**Faculty Candidate Search **

Experiments are revealing the structure and dynamics of brain circuits in unprecedented detail. Coordinated theoretical progress is needed to transform these data into hypotheses, theories, and principles of brain function. In this talk, I will describe three research directions that illustrate distinct ways that theory can facilitate discovery and understanding in neurobiology.

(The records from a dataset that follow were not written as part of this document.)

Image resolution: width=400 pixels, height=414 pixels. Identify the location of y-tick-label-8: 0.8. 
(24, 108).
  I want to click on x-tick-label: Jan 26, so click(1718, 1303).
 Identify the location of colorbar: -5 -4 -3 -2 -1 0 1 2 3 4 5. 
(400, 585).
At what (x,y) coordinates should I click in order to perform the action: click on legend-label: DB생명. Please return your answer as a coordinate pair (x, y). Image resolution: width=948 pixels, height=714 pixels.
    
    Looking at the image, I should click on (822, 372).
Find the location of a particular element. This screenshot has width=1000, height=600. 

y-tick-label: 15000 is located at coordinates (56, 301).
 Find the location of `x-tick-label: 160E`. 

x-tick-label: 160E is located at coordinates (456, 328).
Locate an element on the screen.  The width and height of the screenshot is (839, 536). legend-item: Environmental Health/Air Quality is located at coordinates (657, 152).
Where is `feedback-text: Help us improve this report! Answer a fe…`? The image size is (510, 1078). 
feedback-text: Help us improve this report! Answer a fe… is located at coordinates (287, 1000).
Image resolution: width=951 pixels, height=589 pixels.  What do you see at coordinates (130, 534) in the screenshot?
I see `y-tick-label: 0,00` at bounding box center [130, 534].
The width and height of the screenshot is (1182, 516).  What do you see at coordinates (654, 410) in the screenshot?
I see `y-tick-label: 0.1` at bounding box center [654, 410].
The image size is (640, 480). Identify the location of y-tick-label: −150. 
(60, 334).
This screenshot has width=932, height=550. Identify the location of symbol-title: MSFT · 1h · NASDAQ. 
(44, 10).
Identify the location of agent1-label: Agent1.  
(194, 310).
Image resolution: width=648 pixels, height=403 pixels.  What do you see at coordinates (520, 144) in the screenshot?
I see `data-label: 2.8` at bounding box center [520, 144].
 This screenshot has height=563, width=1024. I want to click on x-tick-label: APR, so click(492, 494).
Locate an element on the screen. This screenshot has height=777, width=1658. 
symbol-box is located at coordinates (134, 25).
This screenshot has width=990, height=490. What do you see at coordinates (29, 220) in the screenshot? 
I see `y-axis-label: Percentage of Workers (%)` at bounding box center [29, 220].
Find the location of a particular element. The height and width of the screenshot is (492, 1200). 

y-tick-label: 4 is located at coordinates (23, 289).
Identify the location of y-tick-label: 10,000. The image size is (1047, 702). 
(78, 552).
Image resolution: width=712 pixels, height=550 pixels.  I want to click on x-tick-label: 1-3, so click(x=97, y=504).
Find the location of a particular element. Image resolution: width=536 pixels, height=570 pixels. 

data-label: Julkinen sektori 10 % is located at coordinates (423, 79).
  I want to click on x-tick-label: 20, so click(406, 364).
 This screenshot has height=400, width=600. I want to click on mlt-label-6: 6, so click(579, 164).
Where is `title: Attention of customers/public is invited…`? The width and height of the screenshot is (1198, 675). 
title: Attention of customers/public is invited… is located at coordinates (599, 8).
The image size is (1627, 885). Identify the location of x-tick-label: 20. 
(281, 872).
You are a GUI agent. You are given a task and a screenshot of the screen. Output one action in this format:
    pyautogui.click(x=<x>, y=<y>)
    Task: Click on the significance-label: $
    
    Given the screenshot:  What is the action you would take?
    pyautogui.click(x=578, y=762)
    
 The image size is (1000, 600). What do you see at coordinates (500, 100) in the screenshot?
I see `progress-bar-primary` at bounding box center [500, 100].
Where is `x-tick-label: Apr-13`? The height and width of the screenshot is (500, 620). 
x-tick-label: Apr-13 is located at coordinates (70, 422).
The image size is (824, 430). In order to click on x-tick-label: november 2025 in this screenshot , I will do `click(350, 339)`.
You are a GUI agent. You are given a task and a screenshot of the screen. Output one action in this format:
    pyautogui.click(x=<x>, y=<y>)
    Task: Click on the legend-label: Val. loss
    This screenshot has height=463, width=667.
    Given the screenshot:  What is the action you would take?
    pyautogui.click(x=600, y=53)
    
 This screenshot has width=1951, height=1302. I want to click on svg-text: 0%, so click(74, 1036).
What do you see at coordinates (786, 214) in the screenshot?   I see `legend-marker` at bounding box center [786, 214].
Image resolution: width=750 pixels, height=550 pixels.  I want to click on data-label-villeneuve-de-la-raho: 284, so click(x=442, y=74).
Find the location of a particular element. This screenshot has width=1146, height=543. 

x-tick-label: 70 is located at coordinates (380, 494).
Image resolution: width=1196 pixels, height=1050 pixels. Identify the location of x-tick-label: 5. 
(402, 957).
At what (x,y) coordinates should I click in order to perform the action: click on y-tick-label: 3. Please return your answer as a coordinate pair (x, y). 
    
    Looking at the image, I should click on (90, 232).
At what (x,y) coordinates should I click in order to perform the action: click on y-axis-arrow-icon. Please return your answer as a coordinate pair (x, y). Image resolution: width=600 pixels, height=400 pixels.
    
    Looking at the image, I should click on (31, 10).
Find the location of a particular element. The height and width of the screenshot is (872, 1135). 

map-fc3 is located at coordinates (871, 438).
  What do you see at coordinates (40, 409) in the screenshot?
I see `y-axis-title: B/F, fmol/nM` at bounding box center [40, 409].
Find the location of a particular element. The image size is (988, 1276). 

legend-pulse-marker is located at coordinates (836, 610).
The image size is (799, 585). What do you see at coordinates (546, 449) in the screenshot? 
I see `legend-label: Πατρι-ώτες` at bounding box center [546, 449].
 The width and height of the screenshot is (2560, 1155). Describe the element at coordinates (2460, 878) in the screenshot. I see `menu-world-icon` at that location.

First, I will discuss my work on dendritic spine dynamics to illustrate how theory can enable the inference of biologically meaningful quantities from indirect and noisy measurements. These results reveal synaptic dynamics in the mouse hippocampus that illuminate the hippocampus’ function as a temporary repository of memory. Second, I will describe my research on sensorimotor transformations to illustrate how theory can synthesize and distill complex biological data. This project provides a working whole-brain circuit model of the zebrafish optomotor response and identifies the features of heterogeneous neural responses that critically contribute to the measured visuomotor transformation. Finally, I will introduce my studies on visual motion estimation to illustrate how theory can generate predictive frameworks that drive experimental research. This work considers the computational demands of accurate motion estimation in natural environments to decipher visual circuitry and predict non-canonical motion computations that contribute to motion estimation in fly and human brains.

These studies collectively envision a unified theoretical and experimental frontier of neuroscience that quantitatively links empirical phenomena spanning multiple spatial and temporal scales. Progress at this frontier will be critical towards understanding the relevant complexity of multiscale brains.